For the third quarter, outcomes got here basically in-line with analyst expectations, aided by a restoration in worldwide markets. In the meantime, comparable systemwide fixed greenback RevPAR elevated 1.8% globally.

“Within the U.S. & Canada, our largest area, RevPAR exceeded 2019 ranges by 3.5% within the third quarter. Occupancy within the area has been rising all year long, reaching 72% in September, simply 2 share factors beneath the identical month in 2019,” CEO Anthony Capuano famous. “Leisure transient demand remained very strong, and group RevPAR greater than absolutely recovered to 2019 ranges within the quarter. Enterprise transient demand, although nonetheless lagging in restoration, continued to enhance.”

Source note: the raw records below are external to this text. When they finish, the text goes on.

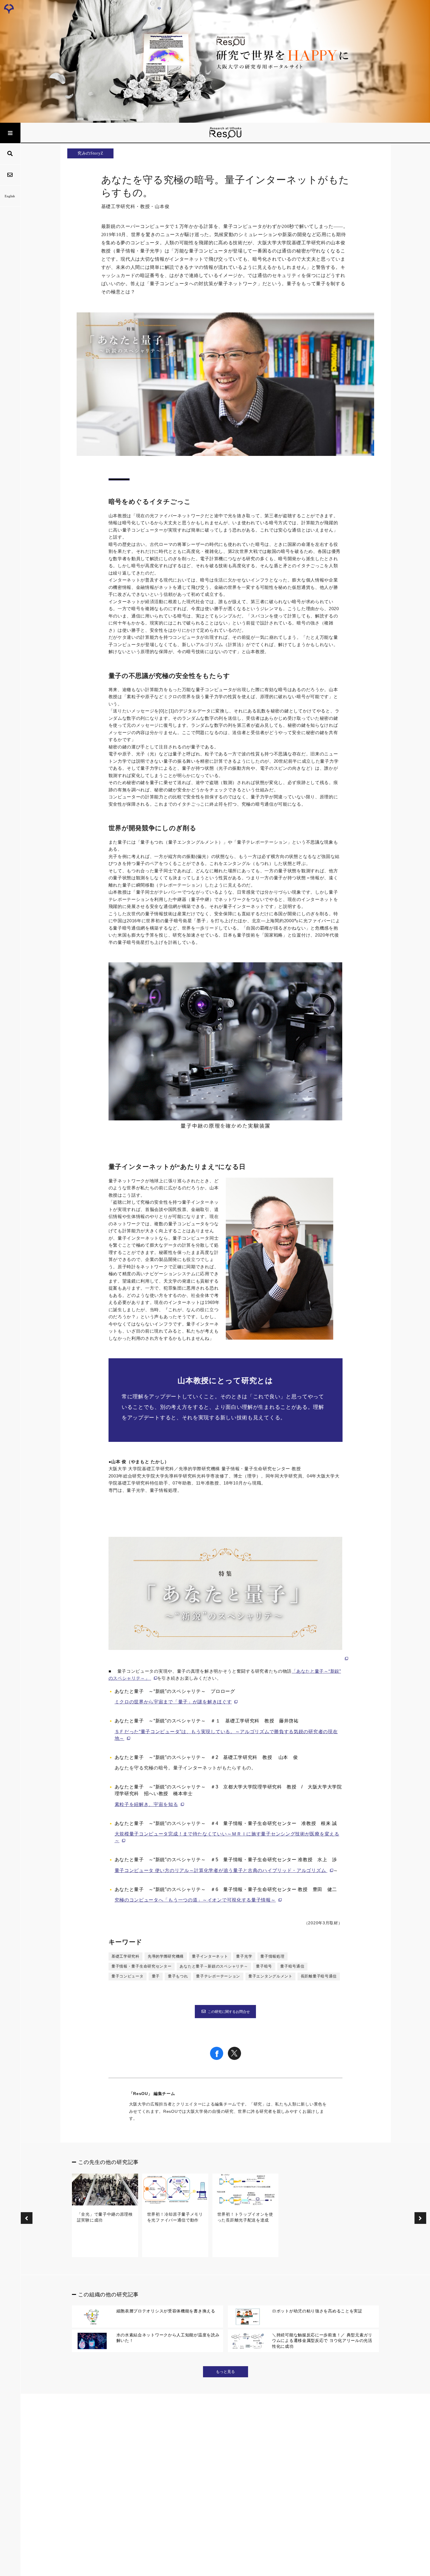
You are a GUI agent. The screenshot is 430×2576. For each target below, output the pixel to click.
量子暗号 (264, 1966)
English (10, 196)
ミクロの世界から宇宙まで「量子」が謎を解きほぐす (173, 1701)
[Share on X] (234, 2058)
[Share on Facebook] (216, 2058)
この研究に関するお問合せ (229, 2012)
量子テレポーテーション (218, 1976)
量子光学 (244, 1956)
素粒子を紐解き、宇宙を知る (146, 1804)
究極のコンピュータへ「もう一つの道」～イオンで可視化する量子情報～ (195, 1899)
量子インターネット (210, 1956)
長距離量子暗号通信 (319, 1976)
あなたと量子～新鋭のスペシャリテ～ (214, 1966)
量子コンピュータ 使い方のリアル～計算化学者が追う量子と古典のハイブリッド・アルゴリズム (220, 1870)
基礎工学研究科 (125, 1956)
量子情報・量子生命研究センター (141, 1966)
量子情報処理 (272, 1956)
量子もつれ (178, 1976)
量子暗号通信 (292, 1966)
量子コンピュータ (127, 1976)
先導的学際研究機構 (166, 1956)
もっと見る (225, 2372)
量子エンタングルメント (270, 1976)
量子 (156, 1976)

He added that the EMEA and Caribbean and Latin American areas confirmed the strongest progress over 2019 ranges, boosted by a stronger greenback and elevated cross-border journey as restrictions roll off. Capuano additionally famous that the Marriott Bonvoy loyalty program reached 173M members within the quarter.

“Whereas we’re rigorously monitoring macroeconomic developments, bookings throughout all our buyer segments stay sturdy, contributing to the continuing momentum in our enterprise,” Capuano concluded. “We count on continued demand progress around the globe within the fourth quarter and anticipate that international RevPAR might enhance 2 p.c to 4 p.c in comparison with 2019.”

Administration now sees full-year EPS at $6.51 to $6.58, narrowed from a previous vary of $6.33 to $6.59. Analysts had anticipated $6.47. Moreover, the buyback program was up to date with Capuano highlighting plans to return greater than $2.7B to shareholders by way of dividends and share repurchases by the shut of the 12 months.

Dig into the small print of the quarter.